▶ REQUIRED WORK: A single number is the answer: how many lines of the data hold "computer"?

+ + + + + + +

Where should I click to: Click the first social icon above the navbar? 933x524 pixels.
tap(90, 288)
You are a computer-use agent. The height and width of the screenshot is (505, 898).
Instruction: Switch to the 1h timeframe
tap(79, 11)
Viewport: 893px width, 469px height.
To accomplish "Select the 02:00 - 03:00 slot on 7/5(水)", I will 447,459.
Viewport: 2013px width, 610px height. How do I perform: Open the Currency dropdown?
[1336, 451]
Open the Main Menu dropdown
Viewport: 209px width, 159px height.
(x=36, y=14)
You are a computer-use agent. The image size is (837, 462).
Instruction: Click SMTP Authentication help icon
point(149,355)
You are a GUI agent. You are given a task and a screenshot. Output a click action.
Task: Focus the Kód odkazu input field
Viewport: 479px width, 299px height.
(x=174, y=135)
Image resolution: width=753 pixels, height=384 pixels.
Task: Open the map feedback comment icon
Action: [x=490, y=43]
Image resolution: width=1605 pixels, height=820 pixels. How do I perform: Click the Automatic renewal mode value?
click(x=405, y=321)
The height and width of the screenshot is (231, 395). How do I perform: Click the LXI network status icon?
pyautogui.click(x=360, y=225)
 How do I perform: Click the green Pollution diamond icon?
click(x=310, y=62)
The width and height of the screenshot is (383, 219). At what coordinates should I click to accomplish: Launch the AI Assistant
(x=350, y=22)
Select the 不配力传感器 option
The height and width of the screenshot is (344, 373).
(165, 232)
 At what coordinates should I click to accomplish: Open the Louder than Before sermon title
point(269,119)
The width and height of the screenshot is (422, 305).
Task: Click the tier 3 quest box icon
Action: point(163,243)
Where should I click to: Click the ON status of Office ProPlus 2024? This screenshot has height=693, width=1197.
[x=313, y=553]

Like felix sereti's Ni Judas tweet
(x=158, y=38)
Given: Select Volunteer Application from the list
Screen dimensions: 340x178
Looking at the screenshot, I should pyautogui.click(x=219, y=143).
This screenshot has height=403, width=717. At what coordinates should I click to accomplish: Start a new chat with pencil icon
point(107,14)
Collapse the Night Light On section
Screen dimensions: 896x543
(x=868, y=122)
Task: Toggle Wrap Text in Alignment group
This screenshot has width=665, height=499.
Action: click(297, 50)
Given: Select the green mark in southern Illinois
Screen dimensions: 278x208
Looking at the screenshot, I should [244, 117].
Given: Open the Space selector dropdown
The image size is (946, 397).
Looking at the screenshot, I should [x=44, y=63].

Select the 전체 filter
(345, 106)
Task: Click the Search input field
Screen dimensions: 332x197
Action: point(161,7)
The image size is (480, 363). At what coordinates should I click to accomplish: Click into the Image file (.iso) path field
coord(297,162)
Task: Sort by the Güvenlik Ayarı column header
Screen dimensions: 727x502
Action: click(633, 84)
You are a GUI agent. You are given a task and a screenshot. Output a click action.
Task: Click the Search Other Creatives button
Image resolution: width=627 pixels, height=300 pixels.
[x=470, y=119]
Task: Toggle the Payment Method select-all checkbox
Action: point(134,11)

+ + + + + + +

▶ EXPECTED OUTPUT: 2